Born, to Mr. and Mrs. Charles Creahan, of Chicago, a son. The father is the son of Mr. and Mrs. John E. Creahan.
Within a matter of days—possibly even on the same day—the wives
of cousins Lyman Fulk and Charles Creahan bore sons who would carry on their respective
fathers’ surnames as part of the next generation of Creahan and Kelly
descendants.
The second detail about these twin news reports is not so
readily observable. While Lyman and his wife, Phyllis Hostetter Fulk, would
name their April 15, 1915, arrival Richard L. Fulk—Richard, likely after Lyman’s
paternal grandfather, the Indiana state senator from Bloomington—there
is no other record I can find of the son of Charles and Mabel Eckstrom Creahan.
By the time of the next census in 1920, the only children listed in the Creahan
household were daughters Helen and Joan. No son.

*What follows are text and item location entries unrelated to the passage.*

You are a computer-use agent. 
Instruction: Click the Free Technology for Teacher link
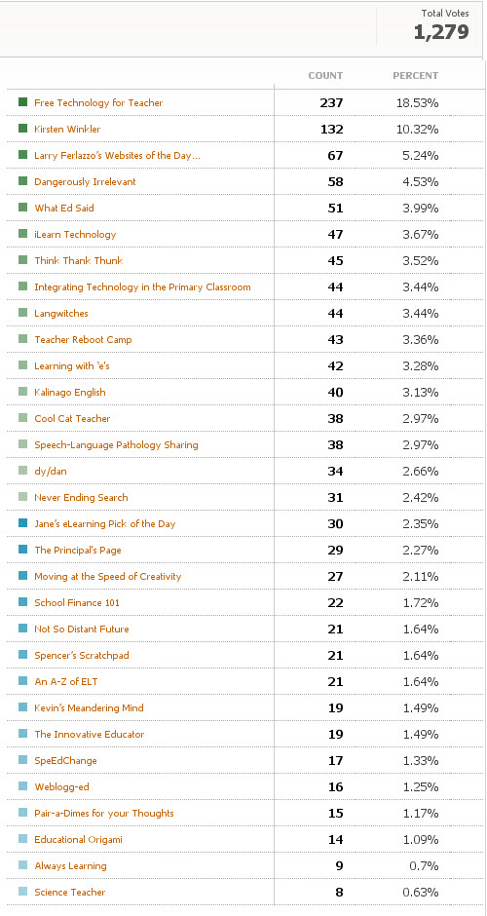point(98,103)
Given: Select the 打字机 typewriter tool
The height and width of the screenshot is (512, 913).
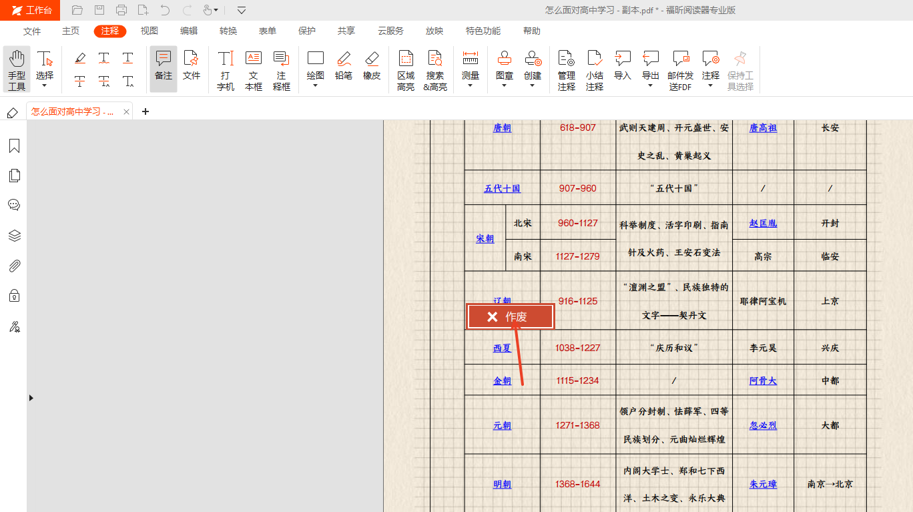Looking at the screenshot, I should (226, 69).
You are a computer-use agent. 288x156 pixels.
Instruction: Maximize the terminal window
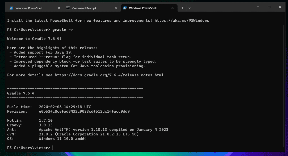tap(269, 7)
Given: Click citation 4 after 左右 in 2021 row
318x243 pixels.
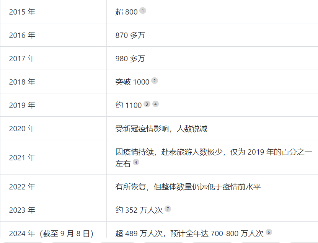Looking at the screenshot, I should 136,162.
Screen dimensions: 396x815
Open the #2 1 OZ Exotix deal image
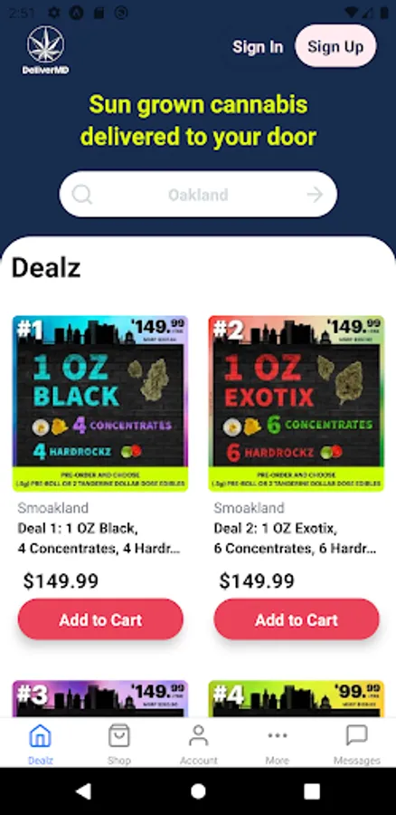point(297,403)
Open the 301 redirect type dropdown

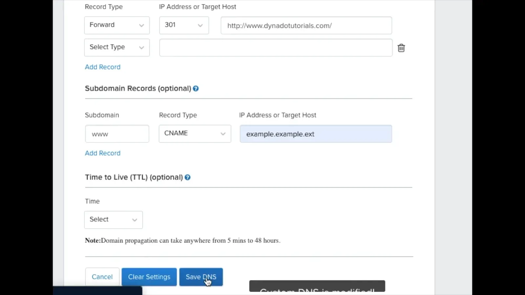(x=184, y=25)
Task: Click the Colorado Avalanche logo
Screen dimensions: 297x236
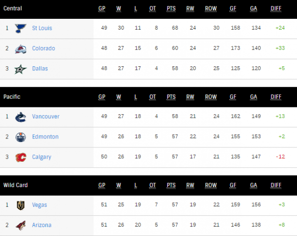Action: (x=20, y=48)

No child whatsoever born in 1915.
However, given the many newspaper stories I’ve already found
offering untraceable reports, I’m not prepared to bring on that melancholy mood
just yet. Perhaps these boys were twin cousins separated shortly—and tragically—after
birth. Or maybe one was just a figment of an overworked newspaperman’s
imagination.
It won’t be the first time someone has gotten the story all
wrong.
I saw a couple episodes of the "Patty Duke Show" just a couple weeks ago (METV over the air) - and was thinking what the heck are twin cousins!??? Are there actually cases where cousins look so alike they might be thought to be cousins?
ReplyDeleteWhen it comes to fiction, I just take it all with a huge grain of salt...so it's easier to swallow concepts like the "twin cousins" idea in that TV show--or, hey, alternate universes, for that matter ;)

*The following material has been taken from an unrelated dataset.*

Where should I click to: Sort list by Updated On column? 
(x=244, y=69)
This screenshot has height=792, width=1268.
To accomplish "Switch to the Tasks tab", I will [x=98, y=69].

DeleteNot that I know much about it, but I've always thought the idea of twin cousins was just a nod at cousins born about the same time, raised as if siblings because of family closeness. However, since you mentioned it, Iggy, I took a look around, thanks to Google, and found some articles on such tangential topics as identical twin siblings marrying identical twin siblings, and what that meant, genetically, for the relationships between their relative offspring.

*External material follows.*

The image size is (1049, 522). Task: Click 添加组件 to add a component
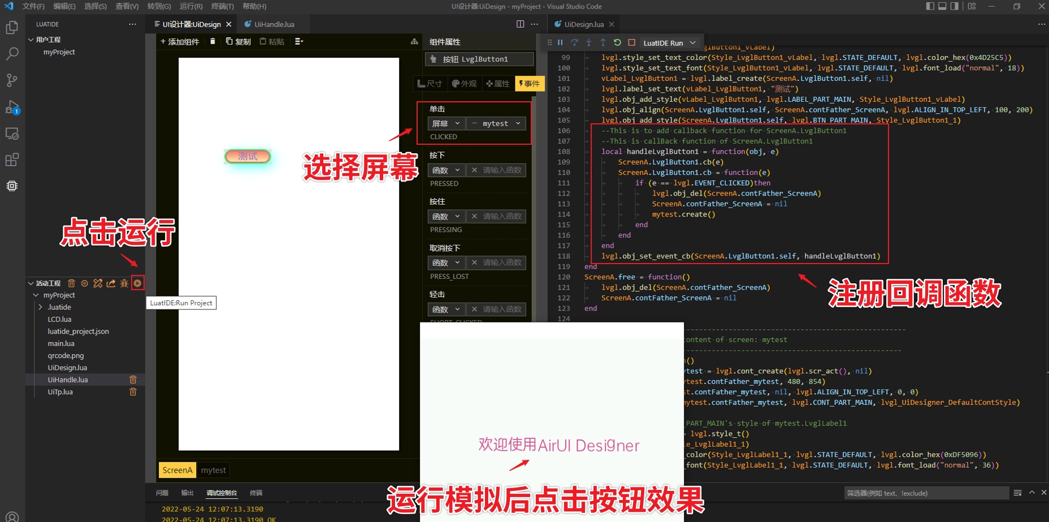tap(180, 41)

All I can say is: it's more detail than my head can handle right now. But the Google Images hits for the term "twin cousins" sure included some cuties!
Yes, that Google image search sure does turn up some cute looking "twins"!!
DeleteI wonder what happened:(
ReplyDeleteWho knows. I suppose the only way to confirm this would be to find the family's burial plot and see who was listed as buried in the same plot.
DeleteOn the other hand, it could just be a reporting error...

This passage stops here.